# CONSIGNE:
Indiquez combien de lignes des enregistrements ci-dessous contiennent la chaîne « Where ». Répondez par ce seul nombre.

# DONNÉES FOURNIES:
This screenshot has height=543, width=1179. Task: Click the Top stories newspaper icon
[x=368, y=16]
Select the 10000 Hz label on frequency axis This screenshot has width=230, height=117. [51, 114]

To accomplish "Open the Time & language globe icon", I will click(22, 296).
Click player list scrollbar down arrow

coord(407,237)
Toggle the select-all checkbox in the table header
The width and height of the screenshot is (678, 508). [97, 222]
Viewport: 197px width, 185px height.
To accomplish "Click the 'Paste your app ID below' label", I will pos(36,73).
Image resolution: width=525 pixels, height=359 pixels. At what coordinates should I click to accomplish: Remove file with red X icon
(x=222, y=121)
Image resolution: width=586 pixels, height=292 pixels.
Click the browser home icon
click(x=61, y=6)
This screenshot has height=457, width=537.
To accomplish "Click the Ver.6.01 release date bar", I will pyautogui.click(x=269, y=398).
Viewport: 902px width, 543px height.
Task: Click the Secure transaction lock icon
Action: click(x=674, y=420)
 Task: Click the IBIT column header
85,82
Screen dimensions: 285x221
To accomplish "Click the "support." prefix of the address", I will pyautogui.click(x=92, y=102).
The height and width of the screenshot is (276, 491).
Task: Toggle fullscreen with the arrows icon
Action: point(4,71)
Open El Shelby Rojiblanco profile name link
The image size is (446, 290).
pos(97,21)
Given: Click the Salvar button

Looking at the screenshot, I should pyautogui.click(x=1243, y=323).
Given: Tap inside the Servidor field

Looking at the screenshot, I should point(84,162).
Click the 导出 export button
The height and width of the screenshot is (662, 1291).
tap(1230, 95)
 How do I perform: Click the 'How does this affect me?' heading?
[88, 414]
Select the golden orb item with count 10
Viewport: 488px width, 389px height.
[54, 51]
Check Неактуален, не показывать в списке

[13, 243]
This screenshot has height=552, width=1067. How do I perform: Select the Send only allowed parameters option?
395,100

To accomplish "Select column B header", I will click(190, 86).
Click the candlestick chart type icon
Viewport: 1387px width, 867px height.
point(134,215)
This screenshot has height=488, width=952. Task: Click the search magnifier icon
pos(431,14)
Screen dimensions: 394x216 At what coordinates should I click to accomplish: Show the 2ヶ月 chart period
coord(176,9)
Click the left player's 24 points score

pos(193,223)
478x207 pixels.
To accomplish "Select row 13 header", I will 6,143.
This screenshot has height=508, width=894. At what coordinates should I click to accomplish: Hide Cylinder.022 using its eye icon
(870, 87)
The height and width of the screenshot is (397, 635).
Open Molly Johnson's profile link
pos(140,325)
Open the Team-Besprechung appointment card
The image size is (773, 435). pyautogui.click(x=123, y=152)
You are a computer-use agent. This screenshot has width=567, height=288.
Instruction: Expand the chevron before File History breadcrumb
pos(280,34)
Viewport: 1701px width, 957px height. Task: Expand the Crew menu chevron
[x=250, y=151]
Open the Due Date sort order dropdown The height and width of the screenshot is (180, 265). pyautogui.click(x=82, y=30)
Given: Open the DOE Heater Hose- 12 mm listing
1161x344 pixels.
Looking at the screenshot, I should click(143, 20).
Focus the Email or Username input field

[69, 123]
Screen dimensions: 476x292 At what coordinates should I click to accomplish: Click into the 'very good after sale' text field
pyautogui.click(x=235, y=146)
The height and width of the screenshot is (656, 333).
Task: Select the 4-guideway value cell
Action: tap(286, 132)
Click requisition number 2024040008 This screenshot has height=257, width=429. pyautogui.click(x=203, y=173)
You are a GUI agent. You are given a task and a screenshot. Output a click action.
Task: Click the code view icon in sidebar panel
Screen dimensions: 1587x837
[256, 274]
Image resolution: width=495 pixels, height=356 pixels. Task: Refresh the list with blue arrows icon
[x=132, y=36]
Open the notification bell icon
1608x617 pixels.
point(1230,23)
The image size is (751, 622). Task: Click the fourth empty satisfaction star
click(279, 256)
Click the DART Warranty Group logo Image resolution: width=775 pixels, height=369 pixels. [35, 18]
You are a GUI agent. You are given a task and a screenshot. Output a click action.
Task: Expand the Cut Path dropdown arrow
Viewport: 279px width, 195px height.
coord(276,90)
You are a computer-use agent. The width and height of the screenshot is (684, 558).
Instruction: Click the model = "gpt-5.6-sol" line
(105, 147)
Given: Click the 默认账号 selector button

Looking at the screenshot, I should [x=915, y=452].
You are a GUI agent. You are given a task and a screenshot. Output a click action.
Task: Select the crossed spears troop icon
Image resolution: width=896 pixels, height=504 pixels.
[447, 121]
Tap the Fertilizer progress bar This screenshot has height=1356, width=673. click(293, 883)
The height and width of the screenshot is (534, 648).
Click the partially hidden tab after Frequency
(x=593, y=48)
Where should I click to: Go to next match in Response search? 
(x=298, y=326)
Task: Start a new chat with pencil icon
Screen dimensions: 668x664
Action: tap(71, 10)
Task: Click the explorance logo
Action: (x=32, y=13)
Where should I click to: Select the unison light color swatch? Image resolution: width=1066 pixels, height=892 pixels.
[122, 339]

# RÉPONSE:
2